> EXERCISE OBJECTIVE
From the records below, print exactly the lines starting at the one containing "Edit the Chicken" and ending at the one containing "Given: Click the reset App Secret button", ends included, and nothing else.

* * * *

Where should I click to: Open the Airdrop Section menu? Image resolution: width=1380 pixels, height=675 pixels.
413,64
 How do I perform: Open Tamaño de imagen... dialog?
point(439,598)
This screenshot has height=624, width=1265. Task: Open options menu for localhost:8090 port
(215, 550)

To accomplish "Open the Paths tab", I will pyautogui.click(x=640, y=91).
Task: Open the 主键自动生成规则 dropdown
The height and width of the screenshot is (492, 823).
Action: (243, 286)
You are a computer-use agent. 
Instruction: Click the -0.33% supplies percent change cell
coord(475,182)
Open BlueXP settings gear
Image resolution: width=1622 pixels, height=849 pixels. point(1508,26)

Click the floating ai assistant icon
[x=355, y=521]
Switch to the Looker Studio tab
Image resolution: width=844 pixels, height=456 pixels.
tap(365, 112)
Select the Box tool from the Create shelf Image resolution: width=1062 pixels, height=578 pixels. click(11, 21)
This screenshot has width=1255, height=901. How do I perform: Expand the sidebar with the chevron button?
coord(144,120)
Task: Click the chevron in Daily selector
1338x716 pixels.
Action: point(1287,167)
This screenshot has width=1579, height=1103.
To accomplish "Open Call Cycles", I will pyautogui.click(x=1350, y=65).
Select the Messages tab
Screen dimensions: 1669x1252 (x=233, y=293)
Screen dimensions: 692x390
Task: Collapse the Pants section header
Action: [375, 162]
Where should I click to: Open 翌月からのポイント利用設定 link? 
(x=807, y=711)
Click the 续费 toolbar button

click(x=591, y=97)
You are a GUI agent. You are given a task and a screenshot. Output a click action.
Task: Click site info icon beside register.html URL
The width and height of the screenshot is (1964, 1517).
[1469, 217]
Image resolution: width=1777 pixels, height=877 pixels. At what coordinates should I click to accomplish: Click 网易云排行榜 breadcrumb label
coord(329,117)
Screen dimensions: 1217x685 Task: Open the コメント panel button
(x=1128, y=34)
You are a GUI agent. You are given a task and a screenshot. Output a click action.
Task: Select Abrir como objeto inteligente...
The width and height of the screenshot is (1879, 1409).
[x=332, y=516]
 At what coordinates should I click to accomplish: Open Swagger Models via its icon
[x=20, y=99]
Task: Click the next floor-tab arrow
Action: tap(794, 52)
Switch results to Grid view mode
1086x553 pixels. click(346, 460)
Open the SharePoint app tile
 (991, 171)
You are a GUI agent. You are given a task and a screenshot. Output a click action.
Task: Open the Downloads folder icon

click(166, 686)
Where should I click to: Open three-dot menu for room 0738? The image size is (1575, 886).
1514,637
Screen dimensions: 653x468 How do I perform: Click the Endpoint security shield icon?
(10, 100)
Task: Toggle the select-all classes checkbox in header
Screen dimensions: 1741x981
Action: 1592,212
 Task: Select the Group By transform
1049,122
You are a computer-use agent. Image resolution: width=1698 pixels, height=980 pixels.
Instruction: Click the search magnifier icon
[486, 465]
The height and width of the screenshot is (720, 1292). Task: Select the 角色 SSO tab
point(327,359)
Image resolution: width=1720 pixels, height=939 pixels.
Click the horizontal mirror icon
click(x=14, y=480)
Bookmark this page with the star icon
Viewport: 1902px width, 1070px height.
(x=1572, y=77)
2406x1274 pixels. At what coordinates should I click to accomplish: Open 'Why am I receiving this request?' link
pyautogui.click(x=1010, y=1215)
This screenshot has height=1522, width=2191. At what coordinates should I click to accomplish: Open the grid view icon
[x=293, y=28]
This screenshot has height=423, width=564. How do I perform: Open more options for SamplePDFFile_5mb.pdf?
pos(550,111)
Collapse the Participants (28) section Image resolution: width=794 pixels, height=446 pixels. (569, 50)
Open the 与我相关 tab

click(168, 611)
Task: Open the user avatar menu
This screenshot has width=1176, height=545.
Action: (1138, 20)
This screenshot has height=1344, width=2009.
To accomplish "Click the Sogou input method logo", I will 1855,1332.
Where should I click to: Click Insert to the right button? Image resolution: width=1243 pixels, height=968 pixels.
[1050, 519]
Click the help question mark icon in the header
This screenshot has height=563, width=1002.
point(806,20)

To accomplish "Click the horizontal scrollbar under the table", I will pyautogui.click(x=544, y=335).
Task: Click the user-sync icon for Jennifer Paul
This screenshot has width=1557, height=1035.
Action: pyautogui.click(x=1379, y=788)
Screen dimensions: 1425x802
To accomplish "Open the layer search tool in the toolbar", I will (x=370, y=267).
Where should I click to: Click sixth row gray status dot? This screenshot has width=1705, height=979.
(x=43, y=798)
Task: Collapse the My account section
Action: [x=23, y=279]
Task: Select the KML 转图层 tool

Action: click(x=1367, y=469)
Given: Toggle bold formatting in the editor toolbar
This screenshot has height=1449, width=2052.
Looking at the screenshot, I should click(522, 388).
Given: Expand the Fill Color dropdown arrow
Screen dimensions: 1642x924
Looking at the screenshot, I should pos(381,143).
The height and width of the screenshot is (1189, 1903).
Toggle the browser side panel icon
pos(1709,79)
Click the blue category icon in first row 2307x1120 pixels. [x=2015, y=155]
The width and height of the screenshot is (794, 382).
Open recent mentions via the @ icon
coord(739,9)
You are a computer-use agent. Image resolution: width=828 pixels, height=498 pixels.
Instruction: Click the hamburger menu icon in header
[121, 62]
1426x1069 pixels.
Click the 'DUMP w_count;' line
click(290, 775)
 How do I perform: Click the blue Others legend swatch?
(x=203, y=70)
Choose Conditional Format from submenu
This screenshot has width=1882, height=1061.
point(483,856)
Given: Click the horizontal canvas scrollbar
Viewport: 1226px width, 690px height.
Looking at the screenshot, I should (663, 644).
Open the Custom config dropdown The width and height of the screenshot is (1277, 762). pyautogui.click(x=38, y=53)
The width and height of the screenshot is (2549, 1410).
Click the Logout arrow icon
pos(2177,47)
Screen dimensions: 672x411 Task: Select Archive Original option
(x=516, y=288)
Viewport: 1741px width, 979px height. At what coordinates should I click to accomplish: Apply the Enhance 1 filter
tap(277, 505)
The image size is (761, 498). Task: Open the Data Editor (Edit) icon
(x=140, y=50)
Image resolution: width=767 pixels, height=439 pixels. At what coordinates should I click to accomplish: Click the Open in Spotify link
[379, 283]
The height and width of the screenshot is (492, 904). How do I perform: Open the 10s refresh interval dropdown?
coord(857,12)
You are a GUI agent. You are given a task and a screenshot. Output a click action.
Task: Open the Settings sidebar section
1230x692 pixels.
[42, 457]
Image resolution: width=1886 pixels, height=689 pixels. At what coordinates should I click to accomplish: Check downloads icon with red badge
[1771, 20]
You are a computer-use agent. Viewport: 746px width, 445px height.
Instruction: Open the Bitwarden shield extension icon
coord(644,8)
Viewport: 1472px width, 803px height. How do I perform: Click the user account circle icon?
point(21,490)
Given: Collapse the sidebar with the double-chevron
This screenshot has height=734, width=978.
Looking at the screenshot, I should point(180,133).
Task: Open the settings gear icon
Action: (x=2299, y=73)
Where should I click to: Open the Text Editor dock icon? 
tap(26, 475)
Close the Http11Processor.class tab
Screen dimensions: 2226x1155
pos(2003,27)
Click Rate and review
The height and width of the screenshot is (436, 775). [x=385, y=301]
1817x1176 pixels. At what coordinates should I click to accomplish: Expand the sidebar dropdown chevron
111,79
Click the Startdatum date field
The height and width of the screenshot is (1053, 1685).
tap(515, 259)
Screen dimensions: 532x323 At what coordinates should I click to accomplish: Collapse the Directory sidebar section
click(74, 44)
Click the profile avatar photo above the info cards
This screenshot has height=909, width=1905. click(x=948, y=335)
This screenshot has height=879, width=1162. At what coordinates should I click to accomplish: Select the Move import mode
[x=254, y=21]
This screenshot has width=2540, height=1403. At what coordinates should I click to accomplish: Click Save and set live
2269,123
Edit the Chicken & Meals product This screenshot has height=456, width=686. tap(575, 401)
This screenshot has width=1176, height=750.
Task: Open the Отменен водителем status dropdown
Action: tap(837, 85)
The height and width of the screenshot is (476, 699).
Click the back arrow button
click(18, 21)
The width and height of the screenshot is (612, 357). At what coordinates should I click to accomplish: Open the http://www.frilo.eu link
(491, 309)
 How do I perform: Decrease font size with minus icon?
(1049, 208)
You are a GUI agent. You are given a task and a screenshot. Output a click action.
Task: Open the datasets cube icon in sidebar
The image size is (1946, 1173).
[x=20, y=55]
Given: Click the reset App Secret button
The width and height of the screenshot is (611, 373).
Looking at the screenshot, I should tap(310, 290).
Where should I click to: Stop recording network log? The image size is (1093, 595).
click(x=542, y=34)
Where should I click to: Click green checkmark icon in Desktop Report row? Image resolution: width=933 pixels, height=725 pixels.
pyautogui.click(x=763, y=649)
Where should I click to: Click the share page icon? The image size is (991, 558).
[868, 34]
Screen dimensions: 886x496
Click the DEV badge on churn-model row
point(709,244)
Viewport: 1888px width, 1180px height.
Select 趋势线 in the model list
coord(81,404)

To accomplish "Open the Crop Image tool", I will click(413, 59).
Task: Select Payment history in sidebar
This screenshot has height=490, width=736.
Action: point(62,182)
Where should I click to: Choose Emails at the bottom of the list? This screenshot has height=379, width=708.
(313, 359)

* * * *

> WRITTEN SOLUTION
Edit the Chicken & Meals product This screenshot has height=456, width=686. tap(575, 401)
This screenshot has width=1176, height=750.
Task: Open the Отменен водителем status dropdown
Action: tap(837, 85)
The height and width of the screenshot is (476, 699).
Click the back arrow button
click(18, 21)
The width and height of the screenshot is (612, 357). At what coordinates should I click to accomplish: Open the http://www.frilo.eu link
(491, 309)
 How do I perform: Decrease font size with minus icon?
(1049, 208)
You are a GUI agent. You are given a task and a screenshot. Output a click action.
Task: Open the datasets cube icon in sidebar
The image size is (1946, 1173).
[x=20, y=55]
Given: Click the reset App Secret button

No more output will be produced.